### TASK TO COMPLETE
Once the line containing "Open the blurred IP address in third row" is found in the entries below, reproduce it and every line after it, stopping at and including the line containing "Given: Click the Windows taskbar search field"; reproduce nothing else, and keep each line exact.

### Dataset entries
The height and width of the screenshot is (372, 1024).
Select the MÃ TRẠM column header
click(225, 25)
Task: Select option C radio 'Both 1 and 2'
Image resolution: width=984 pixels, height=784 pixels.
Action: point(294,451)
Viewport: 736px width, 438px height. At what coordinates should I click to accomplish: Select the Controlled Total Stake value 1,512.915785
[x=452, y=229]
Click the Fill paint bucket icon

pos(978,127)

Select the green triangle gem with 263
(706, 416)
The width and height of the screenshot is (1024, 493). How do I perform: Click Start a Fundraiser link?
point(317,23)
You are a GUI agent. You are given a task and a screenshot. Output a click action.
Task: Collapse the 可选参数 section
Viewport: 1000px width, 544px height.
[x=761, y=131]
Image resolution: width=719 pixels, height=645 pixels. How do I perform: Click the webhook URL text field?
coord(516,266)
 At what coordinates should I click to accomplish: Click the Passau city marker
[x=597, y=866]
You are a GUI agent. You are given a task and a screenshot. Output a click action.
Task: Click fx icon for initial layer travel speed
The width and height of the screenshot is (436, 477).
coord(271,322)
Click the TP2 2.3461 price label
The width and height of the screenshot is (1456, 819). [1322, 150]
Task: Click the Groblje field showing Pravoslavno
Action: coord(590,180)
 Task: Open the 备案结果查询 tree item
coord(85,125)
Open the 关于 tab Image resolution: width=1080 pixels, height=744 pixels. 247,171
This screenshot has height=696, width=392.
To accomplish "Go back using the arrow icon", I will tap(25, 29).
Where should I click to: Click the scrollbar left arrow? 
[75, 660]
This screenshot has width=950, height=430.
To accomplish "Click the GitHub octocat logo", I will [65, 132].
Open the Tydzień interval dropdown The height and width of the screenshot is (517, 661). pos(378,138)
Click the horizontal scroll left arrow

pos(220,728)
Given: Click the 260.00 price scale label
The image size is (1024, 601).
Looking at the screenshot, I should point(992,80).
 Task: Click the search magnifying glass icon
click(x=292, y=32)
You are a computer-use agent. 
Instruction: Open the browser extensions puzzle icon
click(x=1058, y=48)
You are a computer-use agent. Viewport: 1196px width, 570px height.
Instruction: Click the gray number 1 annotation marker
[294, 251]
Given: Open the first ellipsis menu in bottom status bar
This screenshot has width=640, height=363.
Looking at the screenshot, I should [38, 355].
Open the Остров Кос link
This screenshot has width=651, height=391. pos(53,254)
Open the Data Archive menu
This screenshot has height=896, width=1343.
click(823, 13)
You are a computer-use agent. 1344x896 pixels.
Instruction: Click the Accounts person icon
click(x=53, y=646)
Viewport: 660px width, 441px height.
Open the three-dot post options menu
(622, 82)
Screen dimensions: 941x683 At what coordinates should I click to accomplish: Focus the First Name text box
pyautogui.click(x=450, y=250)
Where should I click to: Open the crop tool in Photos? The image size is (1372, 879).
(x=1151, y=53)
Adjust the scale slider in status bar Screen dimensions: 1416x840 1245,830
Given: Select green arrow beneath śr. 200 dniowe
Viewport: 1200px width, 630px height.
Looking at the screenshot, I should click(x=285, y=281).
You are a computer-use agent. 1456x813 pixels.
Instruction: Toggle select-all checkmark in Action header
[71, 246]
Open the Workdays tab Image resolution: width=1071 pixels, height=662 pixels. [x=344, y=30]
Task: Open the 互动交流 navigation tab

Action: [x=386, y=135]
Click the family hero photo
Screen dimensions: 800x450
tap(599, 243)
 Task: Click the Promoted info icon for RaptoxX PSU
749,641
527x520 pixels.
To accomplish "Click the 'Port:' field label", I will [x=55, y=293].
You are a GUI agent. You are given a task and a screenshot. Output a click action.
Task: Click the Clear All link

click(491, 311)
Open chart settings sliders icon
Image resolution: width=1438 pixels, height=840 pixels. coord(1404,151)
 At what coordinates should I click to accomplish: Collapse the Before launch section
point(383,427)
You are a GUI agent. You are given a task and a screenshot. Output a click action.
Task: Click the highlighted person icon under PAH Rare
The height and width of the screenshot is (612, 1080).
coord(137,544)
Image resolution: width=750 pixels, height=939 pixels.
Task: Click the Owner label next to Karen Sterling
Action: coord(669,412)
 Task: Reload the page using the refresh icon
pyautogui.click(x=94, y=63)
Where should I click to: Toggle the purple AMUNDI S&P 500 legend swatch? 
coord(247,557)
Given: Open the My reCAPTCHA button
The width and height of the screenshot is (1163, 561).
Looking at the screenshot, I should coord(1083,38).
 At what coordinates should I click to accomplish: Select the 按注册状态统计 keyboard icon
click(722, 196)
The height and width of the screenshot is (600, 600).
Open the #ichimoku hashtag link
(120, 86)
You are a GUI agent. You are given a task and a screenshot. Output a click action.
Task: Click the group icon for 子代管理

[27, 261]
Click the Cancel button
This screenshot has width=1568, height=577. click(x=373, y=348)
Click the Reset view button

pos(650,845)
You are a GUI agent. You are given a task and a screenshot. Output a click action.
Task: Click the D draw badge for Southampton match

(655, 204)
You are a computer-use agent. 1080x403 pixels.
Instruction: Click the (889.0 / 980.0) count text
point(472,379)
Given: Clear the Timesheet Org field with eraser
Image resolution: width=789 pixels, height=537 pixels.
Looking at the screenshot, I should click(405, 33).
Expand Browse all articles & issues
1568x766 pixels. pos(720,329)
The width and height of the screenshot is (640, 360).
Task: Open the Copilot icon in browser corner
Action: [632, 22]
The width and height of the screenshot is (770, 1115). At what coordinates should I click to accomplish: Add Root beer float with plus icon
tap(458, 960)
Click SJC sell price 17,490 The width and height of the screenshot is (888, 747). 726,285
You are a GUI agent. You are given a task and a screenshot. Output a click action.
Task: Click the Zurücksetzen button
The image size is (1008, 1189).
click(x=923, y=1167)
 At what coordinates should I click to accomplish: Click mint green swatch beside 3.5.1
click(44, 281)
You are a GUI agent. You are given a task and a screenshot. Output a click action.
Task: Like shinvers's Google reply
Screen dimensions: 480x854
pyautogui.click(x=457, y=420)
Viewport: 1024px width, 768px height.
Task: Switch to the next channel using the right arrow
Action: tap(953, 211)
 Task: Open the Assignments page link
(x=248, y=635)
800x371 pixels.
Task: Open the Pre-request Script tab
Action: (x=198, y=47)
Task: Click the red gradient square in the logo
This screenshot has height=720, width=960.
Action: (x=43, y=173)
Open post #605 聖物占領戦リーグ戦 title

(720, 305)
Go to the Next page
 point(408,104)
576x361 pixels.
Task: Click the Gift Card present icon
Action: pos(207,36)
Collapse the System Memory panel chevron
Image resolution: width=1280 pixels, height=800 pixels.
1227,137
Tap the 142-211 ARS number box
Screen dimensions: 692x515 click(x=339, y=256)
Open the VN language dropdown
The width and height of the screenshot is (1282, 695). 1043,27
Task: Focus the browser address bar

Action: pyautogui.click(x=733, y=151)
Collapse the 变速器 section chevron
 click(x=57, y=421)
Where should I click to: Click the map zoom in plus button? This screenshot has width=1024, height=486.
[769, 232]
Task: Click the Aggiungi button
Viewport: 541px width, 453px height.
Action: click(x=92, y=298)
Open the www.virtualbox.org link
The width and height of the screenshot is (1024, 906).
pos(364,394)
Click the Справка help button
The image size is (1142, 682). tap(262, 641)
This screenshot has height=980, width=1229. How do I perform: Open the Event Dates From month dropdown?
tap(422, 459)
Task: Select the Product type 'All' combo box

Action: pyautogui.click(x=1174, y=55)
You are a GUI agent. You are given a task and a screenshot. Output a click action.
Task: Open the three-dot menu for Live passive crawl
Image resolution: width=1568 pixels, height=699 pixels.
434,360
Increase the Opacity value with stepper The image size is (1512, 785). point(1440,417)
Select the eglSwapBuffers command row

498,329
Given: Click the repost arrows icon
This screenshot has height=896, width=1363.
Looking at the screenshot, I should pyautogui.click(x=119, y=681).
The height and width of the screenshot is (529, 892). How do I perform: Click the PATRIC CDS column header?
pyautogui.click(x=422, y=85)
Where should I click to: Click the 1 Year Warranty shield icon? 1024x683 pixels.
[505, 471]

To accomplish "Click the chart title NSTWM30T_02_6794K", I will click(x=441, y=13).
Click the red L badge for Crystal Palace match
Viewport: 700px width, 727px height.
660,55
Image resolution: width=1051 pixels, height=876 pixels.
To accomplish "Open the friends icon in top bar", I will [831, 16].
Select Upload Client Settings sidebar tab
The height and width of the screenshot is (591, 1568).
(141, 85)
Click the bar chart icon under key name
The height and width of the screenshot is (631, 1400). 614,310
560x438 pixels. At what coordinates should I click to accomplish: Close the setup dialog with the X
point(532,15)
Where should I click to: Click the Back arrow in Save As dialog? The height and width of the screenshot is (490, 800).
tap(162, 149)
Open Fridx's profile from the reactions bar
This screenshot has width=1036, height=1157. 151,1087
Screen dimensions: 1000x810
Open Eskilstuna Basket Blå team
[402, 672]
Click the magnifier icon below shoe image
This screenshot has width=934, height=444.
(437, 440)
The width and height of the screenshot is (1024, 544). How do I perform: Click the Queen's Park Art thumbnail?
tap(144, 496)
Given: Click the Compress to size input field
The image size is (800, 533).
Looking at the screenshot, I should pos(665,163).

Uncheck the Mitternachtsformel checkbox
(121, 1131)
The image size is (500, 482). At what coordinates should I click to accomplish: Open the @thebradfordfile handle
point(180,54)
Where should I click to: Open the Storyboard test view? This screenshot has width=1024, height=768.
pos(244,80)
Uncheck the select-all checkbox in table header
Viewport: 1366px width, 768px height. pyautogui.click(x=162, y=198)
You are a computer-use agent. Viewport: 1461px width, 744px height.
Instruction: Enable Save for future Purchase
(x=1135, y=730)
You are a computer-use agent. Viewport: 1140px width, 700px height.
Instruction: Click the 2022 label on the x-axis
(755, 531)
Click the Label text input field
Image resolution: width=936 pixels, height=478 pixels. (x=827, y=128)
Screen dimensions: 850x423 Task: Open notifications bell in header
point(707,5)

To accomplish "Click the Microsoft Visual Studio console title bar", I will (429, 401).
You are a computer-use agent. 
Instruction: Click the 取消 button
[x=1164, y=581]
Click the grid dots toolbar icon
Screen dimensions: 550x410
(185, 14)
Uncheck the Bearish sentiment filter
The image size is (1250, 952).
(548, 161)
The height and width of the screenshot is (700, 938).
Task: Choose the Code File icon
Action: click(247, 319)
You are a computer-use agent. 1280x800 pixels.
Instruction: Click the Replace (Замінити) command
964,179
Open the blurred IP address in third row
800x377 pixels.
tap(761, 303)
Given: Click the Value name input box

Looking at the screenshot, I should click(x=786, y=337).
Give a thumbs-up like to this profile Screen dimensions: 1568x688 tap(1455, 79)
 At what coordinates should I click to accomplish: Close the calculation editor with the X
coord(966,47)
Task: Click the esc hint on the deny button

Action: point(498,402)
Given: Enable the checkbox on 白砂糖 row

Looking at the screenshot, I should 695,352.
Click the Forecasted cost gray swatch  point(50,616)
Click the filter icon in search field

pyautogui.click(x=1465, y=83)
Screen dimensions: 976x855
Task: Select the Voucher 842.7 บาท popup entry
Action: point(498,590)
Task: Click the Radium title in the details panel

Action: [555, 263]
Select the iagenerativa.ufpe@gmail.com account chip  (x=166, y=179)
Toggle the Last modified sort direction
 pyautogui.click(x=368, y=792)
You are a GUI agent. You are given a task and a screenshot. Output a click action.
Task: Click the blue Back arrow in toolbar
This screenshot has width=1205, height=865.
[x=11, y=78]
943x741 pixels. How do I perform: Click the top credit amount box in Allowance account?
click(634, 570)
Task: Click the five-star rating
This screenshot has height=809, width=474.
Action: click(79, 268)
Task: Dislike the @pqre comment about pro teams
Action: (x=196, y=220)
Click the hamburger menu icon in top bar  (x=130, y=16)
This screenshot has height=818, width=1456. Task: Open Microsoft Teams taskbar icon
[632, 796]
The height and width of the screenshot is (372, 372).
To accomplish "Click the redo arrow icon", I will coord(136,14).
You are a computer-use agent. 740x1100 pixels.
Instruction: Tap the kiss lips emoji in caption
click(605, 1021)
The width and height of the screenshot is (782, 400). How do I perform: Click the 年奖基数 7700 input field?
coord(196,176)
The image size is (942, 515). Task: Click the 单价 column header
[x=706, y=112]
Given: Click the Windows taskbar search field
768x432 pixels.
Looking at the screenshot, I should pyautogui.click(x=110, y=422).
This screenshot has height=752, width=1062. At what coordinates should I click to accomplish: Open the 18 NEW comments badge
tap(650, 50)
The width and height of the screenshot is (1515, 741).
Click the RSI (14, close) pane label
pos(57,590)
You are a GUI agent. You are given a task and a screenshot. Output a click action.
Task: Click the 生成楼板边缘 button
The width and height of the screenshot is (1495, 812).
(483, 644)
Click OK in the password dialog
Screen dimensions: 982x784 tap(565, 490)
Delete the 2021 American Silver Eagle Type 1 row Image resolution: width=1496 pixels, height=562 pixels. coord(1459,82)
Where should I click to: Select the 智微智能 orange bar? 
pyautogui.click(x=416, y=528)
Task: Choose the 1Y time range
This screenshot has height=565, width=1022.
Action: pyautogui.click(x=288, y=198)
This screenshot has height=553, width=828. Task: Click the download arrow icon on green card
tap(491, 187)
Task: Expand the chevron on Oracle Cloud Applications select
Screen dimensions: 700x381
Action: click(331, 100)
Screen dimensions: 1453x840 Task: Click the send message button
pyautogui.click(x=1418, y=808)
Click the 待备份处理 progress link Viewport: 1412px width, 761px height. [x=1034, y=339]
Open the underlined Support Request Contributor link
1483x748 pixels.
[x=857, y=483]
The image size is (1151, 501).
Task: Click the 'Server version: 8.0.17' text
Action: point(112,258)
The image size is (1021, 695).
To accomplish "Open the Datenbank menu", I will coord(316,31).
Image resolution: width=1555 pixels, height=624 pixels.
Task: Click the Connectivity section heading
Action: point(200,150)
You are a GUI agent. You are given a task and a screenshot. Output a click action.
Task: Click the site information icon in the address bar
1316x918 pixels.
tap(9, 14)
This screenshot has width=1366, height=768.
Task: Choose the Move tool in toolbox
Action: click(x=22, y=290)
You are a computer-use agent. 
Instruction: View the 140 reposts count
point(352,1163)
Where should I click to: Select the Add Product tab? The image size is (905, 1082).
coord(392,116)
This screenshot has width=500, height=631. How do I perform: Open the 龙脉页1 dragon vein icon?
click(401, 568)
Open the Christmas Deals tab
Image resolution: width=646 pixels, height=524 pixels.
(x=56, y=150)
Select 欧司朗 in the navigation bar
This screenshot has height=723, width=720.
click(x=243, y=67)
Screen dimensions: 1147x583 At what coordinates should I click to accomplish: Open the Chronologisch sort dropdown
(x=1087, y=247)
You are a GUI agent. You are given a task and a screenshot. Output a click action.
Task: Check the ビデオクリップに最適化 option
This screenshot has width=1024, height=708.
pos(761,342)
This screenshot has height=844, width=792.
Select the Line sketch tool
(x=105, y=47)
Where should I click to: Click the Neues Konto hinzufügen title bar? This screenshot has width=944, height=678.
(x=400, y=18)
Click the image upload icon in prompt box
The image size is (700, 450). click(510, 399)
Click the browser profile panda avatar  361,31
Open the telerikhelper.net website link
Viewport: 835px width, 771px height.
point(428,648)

### TASK RESPONSE
Open the blurred IP address in third row
800x377 pixels.
tap(761, 303)
Given: Click the Value name input box

Looking at the screenshot, I should click(x=786, y=337).
Give a thumbs-up like to this profile Screen dimensions: 1568x688 tap(1455, 79)
 At what coordinates should I click to accomplish: Close the calculation editor with the X
coord(966,47)
Task: Click the esc hint on the deny button

Action: point(498,402)
Given: Enable the checkbox on 白砂糖 row

Looking at the screenshot, I should 695,352.
Click the Forecasted cost gray swatch  point(50,616)
Click the filter icon in search field

pyautogui.click(x=1465, y=83)
Screen dimensions: 976x855
Task: Select the Voucher 842.7 บาท popup entry
Action: point(498,590)
Task: Click the Radium title in the details panel

Action: [555, 263]
Select the iagenerativa.ufpe@gmail.com account chip  (x=166, y=179)
Toggle the Last modified sort direction
 pyautogui.click(x=368, y=792)
You are a GUI agent. You are given a task and a screenshot. Output a click action.
Task: Click the blue Back arrow in toolbar
This screenshot has width=1205, height=865.
[x=11, y=78]
943x741 pixels. How do I perform: Click the top credit amount box in Allowance account?
click(634, 570)
Task: Click the five-star rating
This screenshot has height=809, width=474.
Action: click(79, 268)
Task: Dislike the @pqre comment about pro teams
Action: (x=196, y=220)
Click the hamburger menu icon in top bar  (x=130, y=16)
This screenshot has height=818, width=1456. Task: Open Microsoft Teams taskbar icon
[632, 796]
The height and width of the screenshot is (372, 372).
To accomplish "Click the redo arrow icon", I will coord(136,14).
You are a computer-use agent. 740x1100 pixels.
Instruction: Tap the kiss lips emoji in caption
click(605, 1021)
The width and height of the screenshot is (782, 400). How do I perform: Click the 年奖基数 7700 input field?
coord(196,176)
The image size is (942, 515). Task: Click the 单价 column header
[x=706, y=112]
Given: Click the Windows taskbar search field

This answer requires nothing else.